Aim
Convert the entries from the line with "Expand the 노트북 category dropdown" up to and including the line with "Looking at the screenshot, I should click(x=502, y=180)." into a Markdown table with two columns, Row and Line, giving each line a row number and leaving out blank lines.

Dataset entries
-=-=-=-=-
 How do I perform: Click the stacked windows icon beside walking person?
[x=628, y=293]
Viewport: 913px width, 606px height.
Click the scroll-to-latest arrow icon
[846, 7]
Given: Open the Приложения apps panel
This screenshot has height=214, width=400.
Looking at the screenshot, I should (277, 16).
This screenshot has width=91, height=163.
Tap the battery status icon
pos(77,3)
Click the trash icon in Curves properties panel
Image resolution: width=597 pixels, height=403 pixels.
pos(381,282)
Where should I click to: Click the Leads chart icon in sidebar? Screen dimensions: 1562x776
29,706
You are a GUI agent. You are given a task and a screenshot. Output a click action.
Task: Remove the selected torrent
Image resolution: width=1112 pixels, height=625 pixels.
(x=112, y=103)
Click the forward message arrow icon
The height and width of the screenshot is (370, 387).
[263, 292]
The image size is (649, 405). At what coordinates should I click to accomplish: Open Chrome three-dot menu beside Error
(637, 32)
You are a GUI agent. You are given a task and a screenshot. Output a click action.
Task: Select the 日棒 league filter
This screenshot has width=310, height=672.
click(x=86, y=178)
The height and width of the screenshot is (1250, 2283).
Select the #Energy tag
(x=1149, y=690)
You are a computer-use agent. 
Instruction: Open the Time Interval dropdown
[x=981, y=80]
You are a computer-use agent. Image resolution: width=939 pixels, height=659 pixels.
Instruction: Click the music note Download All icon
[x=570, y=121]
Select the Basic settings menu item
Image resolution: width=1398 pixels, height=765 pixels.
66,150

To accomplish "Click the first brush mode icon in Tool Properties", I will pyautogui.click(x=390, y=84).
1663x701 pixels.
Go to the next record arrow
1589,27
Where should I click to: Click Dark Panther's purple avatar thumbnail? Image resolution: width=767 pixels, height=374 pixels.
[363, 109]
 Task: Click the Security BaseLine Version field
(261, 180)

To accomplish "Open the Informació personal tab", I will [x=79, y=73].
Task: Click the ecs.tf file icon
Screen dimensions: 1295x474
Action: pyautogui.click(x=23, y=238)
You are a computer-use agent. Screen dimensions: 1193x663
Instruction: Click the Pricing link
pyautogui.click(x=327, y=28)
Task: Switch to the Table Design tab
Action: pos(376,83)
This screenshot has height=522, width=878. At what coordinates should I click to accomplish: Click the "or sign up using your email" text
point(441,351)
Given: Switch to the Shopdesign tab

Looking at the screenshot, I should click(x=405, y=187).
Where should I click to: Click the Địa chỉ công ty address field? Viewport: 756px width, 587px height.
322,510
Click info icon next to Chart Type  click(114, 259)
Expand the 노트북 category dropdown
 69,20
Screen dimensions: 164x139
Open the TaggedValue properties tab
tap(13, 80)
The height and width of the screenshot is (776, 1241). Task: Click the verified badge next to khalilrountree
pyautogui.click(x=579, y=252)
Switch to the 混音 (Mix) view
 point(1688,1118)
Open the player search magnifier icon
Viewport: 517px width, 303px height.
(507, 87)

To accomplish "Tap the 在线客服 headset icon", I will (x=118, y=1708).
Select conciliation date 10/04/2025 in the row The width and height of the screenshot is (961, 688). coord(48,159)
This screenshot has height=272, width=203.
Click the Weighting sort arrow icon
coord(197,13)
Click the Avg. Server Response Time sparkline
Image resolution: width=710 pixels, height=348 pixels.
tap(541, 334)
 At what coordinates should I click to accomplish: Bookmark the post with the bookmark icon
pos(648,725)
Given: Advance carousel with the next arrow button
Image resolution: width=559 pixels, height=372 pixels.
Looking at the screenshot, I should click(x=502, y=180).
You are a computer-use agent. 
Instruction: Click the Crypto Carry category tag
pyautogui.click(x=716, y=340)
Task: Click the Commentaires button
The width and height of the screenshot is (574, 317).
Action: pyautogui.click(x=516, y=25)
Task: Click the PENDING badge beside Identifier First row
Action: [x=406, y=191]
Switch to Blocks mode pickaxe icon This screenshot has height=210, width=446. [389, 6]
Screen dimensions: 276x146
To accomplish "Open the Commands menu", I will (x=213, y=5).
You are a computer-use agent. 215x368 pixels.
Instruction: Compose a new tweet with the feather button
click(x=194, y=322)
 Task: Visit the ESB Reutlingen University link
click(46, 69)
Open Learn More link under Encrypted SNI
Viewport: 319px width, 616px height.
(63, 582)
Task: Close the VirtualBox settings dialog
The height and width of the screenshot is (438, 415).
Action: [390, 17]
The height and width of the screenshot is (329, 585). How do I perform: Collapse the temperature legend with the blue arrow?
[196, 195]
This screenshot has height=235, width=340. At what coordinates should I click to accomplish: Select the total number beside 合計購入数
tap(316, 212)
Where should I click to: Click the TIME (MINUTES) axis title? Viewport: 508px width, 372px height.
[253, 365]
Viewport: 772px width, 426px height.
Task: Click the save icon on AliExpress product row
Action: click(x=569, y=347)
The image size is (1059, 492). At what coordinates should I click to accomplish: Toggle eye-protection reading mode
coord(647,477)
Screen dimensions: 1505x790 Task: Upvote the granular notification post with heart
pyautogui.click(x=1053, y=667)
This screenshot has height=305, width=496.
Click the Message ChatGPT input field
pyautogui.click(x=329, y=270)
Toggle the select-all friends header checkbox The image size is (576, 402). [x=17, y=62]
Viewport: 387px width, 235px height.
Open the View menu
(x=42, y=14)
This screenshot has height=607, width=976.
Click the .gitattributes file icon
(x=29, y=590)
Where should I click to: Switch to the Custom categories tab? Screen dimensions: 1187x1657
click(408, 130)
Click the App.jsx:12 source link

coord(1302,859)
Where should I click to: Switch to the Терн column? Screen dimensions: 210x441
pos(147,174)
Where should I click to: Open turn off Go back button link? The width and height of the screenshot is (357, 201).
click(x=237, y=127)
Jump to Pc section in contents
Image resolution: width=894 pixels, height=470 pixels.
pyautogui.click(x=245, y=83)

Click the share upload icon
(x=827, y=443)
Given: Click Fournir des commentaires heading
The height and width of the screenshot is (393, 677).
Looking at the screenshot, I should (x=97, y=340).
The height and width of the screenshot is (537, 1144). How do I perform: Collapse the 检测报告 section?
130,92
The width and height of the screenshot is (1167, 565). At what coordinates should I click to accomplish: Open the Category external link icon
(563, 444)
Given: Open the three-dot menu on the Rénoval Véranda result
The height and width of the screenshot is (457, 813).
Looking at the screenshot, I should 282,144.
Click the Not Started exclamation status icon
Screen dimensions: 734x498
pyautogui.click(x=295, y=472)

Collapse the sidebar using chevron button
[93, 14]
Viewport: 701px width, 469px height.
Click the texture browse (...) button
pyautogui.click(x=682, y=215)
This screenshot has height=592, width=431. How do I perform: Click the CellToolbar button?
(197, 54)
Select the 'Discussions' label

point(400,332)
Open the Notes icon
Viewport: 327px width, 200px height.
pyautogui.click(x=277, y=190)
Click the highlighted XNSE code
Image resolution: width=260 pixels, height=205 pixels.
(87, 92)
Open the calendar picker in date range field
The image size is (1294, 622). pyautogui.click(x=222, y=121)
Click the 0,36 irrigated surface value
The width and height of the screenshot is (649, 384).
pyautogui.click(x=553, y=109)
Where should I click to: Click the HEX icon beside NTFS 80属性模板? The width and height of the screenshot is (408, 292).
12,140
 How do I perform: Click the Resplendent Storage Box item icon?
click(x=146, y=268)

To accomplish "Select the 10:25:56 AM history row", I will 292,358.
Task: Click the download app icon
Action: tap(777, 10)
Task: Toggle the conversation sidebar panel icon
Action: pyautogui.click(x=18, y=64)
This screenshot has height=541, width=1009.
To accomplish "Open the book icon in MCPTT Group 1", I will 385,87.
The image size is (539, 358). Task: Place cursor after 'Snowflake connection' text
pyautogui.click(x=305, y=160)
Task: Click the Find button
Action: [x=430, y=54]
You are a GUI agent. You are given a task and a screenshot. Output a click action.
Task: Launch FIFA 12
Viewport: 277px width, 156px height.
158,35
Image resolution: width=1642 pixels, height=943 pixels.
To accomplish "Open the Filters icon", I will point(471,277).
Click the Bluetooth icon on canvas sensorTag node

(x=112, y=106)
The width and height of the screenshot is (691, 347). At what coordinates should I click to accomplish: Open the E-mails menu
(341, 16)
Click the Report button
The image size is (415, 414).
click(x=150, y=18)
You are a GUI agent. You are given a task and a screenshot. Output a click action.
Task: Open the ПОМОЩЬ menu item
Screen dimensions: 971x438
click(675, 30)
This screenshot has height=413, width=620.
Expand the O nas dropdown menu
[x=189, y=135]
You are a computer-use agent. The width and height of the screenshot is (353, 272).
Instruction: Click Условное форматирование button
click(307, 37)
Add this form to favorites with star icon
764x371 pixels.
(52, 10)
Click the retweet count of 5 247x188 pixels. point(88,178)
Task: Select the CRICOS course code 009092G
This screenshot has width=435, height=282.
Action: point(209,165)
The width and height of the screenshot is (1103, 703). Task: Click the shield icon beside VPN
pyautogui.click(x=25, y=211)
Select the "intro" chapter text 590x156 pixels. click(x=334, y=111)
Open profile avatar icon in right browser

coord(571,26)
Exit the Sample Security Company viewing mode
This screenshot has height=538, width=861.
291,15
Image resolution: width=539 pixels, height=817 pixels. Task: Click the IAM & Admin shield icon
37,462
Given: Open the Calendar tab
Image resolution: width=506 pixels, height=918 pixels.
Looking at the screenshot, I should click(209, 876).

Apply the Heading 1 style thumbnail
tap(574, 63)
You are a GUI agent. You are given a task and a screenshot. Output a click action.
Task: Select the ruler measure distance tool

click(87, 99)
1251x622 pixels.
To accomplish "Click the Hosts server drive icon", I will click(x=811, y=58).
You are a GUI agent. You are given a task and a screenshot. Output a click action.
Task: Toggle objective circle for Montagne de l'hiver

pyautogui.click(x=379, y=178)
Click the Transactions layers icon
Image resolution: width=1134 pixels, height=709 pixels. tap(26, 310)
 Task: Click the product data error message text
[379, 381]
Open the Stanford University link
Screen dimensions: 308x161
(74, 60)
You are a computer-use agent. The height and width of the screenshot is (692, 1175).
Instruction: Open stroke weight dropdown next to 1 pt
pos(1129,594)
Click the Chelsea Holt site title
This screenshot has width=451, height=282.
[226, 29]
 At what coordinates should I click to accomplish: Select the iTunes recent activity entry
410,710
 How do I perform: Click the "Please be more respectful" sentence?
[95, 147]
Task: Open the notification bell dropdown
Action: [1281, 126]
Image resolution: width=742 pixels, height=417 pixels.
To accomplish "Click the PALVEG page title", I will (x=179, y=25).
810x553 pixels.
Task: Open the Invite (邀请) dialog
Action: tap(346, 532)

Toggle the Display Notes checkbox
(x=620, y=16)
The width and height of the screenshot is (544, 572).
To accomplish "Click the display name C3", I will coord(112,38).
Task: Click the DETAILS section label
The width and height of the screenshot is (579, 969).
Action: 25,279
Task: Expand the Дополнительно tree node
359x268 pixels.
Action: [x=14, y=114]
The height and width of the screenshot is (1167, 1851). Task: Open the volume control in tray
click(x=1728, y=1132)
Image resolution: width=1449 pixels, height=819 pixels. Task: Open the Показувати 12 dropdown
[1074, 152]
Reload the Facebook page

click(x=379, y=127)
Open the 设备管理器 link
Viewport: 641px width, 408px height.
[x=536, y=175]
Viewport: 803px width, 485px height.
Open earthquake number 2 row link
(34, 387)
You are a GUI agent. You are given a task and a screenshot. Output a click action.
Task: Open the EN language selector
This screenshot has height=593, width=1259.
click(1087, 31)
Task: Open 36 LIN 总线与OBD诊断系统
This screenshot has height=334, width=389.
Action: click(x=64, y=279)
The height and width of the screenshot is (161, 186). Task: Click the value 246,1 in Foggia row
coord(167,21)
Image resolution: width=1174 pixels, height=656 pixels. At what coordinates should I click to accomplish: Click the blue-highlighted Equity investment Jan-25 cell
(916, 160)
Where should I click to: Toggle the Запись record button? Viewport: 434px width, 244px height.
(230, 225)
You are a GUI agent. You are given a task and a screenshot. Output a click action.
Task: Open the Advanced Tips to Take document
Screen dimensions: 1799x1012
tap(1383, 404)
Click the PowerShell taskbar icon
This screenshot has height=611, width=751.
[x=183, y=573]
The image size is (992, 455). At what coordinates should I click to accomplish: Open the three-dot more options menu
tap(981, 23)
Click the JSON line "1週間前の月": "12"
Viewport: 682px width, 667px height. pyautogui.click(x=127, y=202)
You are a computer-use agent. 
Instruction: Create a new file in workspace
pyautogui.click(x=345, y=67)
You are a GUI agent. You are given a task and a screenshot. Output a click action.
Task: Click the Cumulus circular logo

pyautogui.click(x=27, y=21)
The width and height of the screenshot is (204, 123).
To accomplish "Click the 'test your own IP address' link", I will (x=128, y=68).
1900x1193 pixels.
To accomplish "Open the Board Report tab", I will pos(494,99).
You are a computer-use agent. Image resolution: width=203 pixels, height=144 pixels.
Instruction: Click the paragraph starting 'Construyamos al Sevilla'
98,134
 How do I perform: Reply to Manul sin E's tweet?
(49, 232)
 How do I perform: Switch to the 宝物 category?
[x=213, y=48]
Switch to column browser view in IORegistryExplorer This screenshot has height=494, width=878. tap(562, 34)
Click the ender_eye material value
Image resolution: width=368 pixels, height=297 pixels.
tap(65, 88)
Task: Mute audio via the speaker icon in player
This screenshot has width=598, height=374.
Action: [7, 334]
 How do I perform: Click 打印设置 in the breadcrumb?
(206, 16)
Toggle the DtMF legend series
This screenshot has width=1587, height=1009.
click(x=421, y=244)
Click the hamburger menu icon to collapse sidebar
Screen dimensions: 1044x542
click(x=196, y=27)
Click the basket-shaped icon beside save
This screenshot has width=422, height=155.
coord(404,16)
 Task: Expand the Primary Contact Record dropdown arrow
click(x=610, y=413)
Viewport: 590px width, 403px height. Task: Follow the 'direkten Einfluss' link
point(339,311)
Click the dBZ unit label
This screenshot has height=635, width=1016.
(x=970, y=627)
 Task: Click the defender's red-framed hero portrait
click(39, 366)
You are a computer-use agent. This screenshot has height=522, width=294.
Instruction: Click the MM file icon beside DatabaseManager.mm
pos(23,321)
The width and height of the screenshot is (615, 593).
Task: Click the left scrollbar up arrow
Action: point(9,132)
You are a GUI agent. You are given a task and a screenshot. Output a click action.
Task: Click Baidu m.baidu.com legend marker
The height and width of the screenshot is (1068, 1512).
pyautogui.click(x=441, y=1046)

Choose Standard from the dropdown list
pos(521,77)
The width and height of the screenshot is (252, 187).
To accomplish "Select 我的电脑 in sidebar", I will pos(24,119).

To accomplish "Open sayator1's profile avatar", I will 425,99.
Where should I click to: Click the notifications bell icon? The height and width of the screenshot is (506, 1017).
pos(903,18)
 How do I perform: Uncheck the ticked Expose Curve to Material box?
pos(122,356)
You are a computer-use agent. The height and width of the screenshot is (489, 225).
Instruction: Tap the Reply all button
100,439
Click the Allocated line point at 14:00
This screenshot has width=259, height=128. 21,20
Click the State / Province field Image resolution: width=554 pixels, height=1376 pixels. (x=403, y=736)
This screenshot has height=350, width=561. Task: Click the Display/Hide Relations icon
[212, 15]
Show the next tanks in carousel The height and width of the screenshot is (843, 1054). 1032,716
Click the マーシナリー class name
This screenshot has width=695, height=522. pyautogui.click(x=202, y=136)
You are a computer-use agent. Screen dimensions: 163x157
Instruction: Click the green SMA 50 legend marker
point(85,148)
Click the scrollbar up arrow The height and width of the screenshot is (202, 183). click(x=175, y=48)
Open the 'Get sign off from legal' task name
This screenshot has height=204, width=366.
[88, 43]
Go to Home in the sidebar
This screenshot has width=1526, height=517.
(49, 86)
-=-=-=-=-
Expected answer
| Row | Line |
|---|---|
| 1 | Expand the 노트북 category dropdown |
| 2 |  69,20 |
| 3 | Screen dimensions: 164x139 |
| 4 | Open the TaggedValue properties tab |
| 5 | tap(13, 80) |
| 6 | The height and width of the screenshot is (776, 1241). Task: Click the verified badge next to khalilrountree |
| 7 | pyautogui.click(x=579, y=252) |
| 8 | Switch to the 混音 (Mix) view |
| 9 |  point(1688,1118) |
| 10 | Open the player search magnifier icon |
| 11 | Viewport: 517px width, 303px height. |
| 12 | (507, 87) |
| 13 | To accomplish "Tap the 在线客服 headset icon", I will (x=118, y=1708). |
| 14 | Select conciliation date 10/04/2025 in the row The width and height of the screenshot is (961, 688). coord(48,159) |
| 15 | This screenshot has height=272, width=203. |
| 16 | Click the Weighting sort arrow icon |
| 17 | coord(197,13) |
| 18 | Click the Avg. Server Response Time sparkline |
| 19 | Image resolution: width=710 pixels, height=348 pixels. |
| 20 | tap(541, 334) |
| 21 |  At what coordinates should I click to accomplish: Bookmark the post with the bookmark icon |
| 22 | pos(648,725) |
| 23 | Given: Advance carousel with the next arrow button |
| 24 | Image resolution: width=559 pixels, height=372 pixels. |
| 25 | Looking at the screenshot, I should click(x=502, y=180). |